OIG Self-Disclosure Protocol: Steps and Requirements
A comprehensive guide to the OIG Self-Disclosure Protocol, detailing how healthcare providers achieve compliance and mitigated sanctions through voluntary reporting.
A comprehensive guide to the OIG Self-Disclosure Protocol, detailing how healthcare providers achieve compliance and mitigated sanctions through voluntary reporting.
The Office of Inspector General (OIG) established the Self-Disclosure Protocol (SDP) to provide a clear process for healthcare providers and entities to voluntarily report potential violations of federal healthcare laws. The SDP allows organizations to resolve instances of misconduct involving federal programs like Medicare and Medicaid, often resulting in mitigated penalties and faster resolution. The OIG’s authority for this mechanism comes from the Social Security Act Section 1128A.
The protocol is available to all healthcare providers, suppliers, and any entity subject to the OIG’s Civil Monetary Penalty (CMP) authorities. This includes pharmaceutical manufacturers, medical device companies, and managed care organizations. The SDP addresses civil law violations related to federal healthcare programs, such as breaches of the False Claims Act (FCA) or the Anti-Kickback Statute (AKS).
Disclosure must involve conduct that potentially violates federal criminal, civil, or administrative laws for which CMPs are authorized. Simple billing errors or mere overpayments that do not suggest knowing or willful misconduct should be handled through the Centers for Medicare & Medicaid Services (CMS) voluntary refund process instead of the SDP. The disclosure must be truly voluntary, meaning the entity cannot already be under a government investigation related to the specific matter being disclosed.
Preparing the submission requires a thorough internal investigation and compiling a detailed package for the OIG. The entity must include a factual background of the conduct, identifying the involved individuals or entities and describing the violation’s duration. The submission must explicitly identify the specific federal laws potentially violated.
It must also detail the investigative steps already taken and the corrective actions implemented to stop the conduct and prevent its recurrence. If the internal investigation is not complete when submitted, the entity must certify that it will complete the investigation and report the findings within 90 days. A written certification statement is required, affirming that the submission contains true, accurate, and complete information, with no material misstatements or omissions.
The disclosure package must include a precise calculation of the financial loss, or single damages, incurred by federal healthcare programs.
For false billing matters, the disclosing party must estimate the improper amount paid based on a review of all affected claims, or through a statistically valid random sample. If a statistical sample is used, it must include a minimum of 100 items, and the methodology must follow specific OIG guidelines, often using the mean point estimate to project the total damages.

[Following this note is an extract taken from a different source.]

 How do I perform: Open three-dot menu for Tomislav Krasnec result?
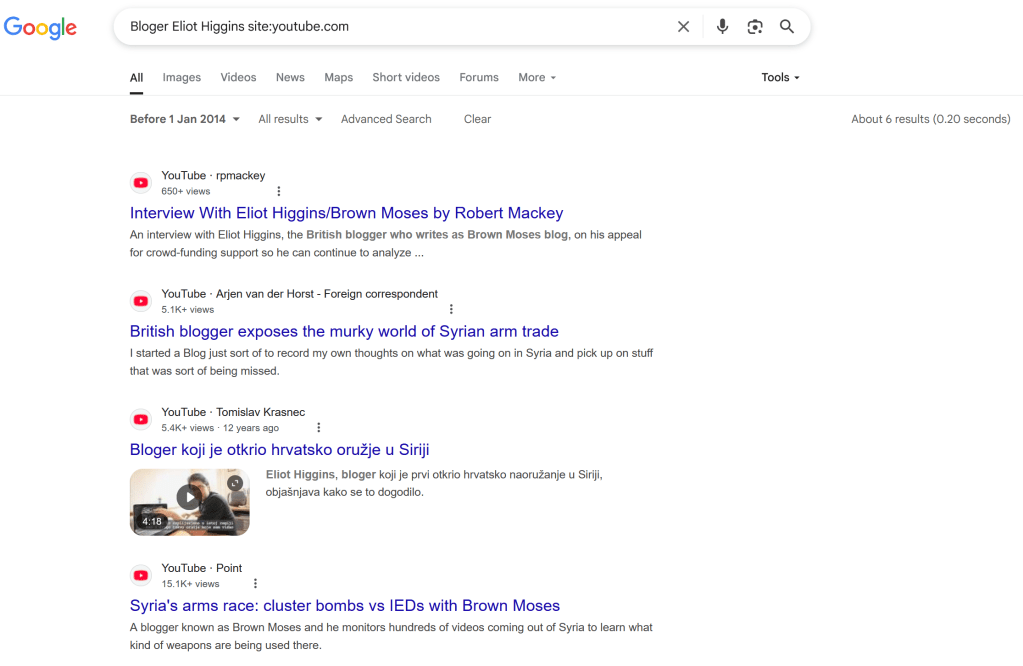[x=318, y=428]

For conduct involving excluded individuals, the calculation depends on whether the services were directly billed. If the excluded person’s services were separately billed, the damages equal the total amounts paid by federal programs for those services. For services not billed separately, such as those provided by non-physician staff, the OIG uses a proxy. This proxy is based on the individual’s total cost of employment, including salary and benefits, multiplied by the entity’s federal program payor mix.
The completed disclosure package is submitted to the OIG. Upon receipt, the OIG acknowledges the submission and assigns the matter to a review team within the Office of Counsel. Submitting a complete package effectively suspends the entity’s obligation to report and return the overpayment under the 60-day rule until a settlement is finalized.
The OIG reviews the submission, sometimes referring it to other sections, such as the Medicaid Program Integrity group, for verification. The OIG is not bound by the entity’s findings or calculations and may request additional information or conduct its own review. A complete disclosure report often leads to a faster resolution process, which the OIG estimates can be less than 12 months for many matters.
The final stage of the SDP involves negotiating a settlement amount that resolves the entity’s potential liability under the OIG’s CMP authorities. The OIG typically requires a minimum multiplier of 1.5 times the single damages amount, which is a significantly reduced penalty compared to non-disclosed cases.
The minimum settlement amount for Anti-Kickback Statute matters is currently $100,000. For all other matters, the minimum settlement is $20,000. Any portion of the overpayment already refunded by the disclosing party is credited toward the ultimate settlement figure. A benefit of using the SDP is the strong presumption against the OIG requiring a Corporate Integrity Agreement (CIA) in exchange for releasing its permissive exclusion authorities.